There has been little work published concerning the effect of processing on the degradation of water-soluble B-vitamins in canned pet foods. The objectives of these experiments were to evaluate the effect of thiamine type (mononitrate vs hydrochloride), protein type (species meat and livers), and sulfite (yes or no) addition on B-vitamin retention. All diets were produced at a batter temperature of 60°C and moisture of 78%. The cook time was one hour at 121°C and 21psi. In Exp. 1 (n = 26) thiamine type tended (P = 0.12) to influence retention, wherein thiamine mononitrate retention (140.68 mg/kg) was higher than that of thiamine hydrochloride (128.37 mg/kg).
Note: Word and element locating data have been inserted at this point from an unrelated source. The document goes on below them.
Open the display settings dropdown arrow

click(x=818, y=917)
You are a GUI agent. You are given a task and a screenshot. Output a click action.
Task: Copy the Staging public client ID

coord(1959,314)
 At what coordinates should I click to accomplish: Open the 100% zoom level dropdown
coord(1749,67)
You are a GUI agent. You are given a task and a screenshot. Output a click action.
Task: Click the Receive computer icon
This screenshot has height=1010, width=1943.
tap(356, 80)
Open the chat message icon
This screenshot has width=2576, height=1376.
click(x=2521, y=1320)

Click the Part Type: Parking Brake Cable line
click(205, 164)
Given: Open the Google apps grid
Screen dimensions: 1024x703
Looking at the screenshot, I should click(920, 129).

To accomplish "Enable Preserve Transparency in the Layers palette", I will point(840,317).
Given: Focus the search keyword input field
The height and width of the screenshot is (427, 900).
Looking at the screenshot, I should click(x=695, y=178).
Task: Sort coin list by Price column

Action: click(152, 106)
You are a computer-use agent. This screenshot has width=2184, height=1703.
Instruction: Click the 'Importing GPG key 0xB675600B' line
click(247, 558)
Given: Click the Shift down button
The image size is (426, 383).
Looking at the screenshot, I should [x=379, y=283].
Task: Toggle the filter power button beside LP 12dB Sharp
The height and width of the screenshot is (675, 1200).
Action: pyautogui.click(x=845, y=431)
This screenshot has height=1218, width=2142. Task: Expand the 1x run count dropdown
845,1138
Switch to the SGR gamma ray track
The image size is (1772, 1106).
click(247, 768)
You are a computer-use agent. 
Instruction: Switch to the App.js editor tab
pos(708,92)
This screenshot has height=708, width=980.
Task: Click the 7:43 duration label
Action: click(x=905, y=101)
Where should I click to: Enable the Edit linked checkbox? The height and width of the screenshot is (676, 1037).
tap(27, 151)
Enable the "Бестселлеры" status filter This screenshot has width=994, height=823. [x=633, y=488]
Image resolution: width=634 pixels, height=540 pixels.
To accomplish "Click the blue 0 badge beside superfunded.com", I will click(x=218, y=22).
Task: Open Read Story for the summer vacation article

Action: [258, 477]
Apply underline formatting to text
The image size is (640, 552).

In Exp. 2 (n = 14), protein type had an effect on retention of several B-vitamins. Thiamine retention was highest in fish relative to chicken or liver diets (P < 0.05; 202.26 vs 140.72, and 131.19 mg/kg, respectively). Riboflavin retention was highest in diets containing liver, intermediate with fish, and lowest for chicken (P < 0.05; 200.83, 153.46, and 113.66 mg/kg, respectively). Niacin was at its lowest retention in diets containing chicken compared with fish and liver diets (P < 0.0015; 238.42, 327.90, and 444.64 mg/kg, respectively). Pyridoxine retention was highest in diets containing fish versus those with liver or chicken (P < 0.05; 135.89 vs 113.34, and 100.59 mg/kg, respectively). Cobalamin retention was at its lowest in diets containing chicken, and intermediate for fish and highest for liver (P < 0.05; 0.45, 0.62, and 1.53 mg/kg, respectively). The addition of sulfites indirectly from dehydrated potatoes in Exp. 2 had a negative effect on pantothenic acid (P < 0.05; 234.80 mg/kg vs 360.29 mg/kg), and pyridoxine (P < 0.05; 108.02 mg/kg vs 134.34 mg/kg) relative to the controls, respectively. The dehydrated potatoes with sulfites tended to influence thiamine retention (P = 0.07; 137.80 mg/kg vs 188.22 mg/kg) and riboflavin retention (P = 0.09; 147.89 mg/kg vs. 188.25 mg/kg) relative to the control. Vitamin form, protein type, and presence of sulfites may influence their retention in canned pet foods.